Beneath this instruction is a listing. Transcribe from it only the stretch from the line with "Where should I click to: Focus" through the line with "Select question Q5 about mass production time", both end lines included, exactly as written.

• Data provided
________________________________________

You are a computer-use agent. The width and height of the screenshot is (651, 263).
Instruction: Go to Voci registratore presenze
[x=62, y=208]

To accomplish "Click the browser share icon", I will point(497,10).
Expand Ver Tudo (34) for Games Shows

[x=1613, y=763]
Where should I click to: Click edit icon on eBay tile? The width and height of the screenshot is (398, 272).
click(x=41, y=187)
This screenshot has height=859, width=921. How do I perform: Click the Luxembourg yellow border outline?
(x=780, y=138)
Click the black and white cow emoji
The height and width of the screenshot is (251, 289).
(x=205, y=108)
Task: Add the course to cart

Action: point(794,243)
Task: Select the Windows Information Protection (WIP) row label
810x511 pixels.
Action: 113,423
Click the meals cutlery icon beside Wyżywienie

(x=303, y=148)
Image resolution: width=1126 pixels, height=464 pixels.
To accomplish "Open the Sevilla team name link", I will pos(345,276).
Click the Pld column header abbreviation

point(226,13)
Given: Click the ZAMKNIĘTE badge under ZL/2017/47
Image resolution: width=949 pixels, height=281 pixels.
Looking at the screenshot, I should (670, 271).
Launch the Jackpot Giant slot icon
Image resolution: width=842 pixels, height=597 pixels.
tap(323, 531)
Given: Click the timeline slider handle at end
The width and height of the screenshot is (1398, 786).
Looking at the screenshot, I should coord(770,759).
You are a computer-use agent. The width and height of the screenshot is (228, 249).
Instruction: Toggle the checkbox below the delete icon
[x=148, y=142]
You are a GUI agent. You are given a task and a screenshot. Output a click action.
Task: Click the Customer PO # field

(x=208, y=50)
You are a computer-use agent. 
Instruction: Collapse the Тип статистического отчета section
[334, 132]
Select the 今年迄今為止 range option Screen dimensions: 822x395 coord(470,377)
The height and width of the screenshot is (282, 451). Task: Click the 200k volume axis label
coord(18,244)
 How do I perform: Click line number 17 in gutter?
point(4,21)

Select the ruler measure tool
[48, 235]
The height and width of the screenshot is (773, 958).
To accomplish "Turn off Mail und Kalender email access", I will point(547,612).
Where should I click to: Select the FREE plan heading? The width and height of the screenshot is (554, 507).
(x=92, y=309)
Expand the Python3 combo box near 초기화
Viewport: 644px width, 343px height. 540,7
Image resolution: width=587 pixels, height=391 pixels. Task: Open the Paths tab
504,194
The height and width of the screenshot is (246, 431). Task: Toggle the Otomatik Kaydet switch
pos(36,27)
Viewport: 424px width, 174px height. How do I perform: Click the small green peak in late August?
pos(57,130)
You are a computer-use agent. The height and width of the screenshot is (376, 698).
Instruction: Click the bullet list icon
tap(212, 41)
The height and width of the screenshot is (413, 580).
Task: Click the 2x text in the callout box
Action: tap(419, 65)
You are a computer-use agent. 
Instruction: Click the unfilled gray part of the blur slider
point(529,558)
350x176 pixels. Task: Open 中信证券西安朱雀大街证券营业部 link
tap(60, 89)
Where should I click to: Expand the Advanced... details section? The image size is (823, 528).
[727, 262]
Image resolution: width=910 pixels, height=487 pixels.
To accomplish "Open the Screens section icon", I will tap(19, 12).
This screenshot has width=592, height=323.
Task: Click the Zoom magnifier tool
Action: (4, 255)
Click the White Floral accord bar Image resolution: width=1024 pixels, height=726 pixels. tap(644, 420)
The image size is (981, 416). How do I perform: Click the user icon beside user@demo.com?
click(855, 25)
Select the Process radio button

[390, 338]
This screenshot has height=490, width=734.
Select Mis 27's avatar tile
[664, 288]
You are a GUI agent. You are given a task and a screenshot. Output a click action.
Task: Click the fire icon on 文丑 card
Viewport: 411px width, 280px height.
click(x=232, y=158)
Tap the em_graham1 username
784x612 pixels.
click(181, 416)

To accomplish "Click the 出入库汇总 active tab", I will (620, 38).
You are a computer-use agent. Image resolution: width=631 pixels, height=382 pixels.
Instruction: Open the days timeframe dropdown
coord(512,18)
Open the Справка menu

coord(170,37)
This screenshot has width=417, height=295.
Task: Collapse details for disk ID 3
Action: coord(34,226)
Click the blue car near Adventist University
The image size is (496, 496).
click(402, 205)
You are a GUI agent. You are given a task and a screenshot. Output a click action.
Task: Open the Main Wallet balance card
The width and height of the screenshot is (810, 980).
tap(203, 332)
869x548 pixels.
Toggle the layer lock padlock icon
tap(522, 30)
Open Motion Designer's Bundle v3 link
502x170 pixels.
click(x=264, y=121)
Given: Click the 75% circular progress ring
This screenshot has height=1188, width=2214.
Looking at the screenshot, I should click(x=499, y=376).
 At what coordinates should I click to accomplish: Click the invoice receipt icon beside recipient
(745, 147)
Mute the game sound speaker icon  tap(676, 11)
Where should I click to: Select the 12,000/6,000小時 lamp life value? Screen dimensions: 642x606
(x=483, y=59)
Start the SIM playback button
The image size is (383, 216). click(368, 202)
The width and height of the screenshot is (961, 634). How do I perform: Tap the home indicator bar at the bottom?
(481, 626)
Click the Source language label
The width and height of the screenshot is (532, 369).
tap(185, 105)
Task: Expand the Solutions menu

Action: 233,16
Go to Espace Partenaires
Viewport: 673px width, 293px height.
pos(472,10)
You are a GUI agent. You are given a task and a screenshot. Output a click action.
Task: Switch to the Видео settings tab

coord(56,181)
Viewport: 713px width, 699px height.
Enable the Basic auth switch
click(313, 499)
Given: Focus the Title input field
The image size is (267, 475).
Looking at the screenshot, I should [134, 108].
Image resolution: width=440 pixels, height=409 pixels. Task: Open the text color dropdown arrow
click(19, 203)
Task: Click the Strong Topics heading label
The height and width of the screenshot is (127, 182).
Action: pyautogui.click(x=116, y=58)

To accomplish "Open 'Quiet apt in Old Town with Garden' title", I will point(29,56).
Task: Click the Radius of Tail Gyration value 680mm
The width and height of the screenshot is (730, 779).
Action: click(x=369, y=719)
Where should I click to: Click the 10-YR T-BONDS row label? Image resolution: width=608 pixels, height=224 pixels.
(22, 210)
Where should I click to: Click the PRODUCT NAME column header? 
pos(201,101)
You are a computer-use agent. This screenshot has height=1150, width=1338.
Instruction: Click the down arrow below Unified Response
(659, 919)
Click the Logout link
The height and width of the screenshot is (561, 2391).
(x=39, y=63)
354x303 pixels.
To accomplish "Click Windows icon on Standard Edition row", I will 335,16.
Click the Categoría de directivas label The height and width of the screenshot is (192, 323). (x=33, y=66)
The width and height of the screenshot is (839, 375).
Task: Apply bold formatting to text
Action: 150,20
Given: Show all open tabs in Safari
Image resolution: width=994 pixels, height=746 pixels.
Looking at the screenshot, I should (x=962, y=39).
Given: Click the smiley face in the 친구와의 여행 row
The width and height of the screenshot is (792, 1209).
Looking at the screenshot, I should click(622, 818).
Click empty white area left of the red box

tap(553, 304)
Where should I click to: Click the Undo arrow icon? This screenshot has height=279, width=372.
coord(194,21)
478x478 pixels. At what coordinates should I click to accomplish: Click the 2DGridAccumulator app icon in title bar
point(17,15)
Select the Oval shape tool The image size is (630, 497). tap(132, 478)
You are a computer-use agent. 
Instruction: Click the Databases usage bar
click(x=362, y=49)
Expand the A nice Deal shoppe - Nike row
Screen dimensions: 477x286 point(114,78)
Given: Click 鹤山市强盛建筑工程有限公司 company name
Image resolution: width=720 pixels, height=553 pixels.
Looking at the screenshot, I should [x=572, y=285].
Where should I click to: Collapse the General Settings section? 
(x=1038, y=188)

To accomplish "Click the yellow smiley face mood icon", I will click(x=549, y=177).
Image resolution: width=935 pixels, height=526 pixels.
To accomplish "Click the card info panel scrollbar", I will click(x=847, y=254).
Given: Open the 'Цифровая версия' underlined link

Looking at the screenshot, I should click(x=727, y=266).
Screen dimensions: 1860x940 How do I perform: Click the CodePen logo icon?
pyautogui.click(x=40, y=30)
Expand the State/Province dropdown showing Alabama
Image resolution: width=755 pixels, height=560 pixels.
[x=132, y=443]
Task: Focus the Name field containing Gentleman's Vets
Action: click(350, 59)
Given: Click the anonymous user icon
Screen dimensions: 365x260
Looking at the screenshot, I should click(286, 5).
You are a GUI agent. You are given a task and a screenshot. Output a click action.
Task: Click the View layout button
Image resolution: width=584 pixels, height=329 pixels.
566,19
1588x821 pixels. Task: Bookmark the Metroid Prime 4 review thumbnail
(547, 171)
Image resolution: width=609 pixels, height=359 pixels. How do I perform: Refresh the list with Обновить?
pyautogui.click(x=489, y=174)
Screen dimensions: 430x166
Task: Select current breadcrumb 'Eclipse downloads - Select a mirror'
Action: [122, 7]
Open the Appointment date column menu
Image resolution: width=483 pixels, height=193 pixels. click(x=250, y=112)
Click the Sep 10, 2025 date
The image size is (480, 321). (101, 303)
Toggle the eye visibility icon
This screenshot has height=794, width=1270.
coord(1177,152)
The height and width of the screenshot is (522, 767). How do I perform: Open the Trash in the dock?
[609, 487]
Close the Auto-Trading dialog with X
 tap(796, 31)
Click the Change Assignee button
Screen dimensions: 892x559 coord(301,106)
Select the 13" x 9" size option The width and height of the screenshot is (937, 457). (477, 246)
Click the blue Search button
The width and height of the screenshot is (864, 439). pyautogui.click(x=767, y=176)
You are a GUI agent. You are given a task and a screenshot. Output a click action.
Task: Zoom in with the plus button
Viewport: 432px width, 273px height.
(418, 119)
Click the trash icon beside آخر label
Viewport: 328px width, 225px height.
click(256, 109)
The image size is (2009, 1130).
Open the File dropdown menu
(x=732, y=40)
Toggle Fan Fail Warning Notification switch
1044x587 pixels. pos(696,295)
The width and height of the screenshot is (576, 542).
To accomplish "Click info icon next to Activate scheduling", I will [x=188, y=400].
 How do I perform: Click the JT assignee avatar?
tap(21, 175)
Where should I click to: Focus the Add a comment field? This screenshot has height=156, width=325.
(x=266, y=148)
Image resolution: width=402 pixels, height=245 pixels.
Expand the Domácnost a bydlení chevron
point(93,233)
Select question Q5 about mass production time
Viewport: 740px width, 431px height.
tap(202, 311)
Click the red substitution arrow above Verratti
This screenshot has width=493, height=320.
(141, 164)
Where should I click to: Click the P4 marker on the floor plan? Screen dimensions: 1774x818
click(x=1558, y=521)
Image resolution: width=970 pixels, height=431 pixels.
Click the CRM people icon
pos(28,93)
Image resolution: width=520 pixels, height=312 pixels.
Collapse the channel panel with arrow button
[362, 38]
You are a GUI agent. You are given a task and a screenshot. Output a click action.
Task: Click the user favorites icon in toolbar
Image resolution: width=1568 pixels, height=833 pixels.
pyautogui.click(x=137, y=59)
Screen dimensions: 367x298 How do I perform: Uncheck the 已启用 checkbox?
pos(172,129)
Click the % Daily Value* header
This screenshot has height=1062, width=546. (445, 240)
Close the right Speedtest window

________________________________________

• Response to the task
Where should I click to: Focus the Add a comment field? This screenshot has height=156, width=325.
(x=266, y=148)
Image resolution: width=402 pixels, height=245 pixels.
Expand the Domácnost a bydlení chevron
point(93,233)
Select question Q5 about mass production time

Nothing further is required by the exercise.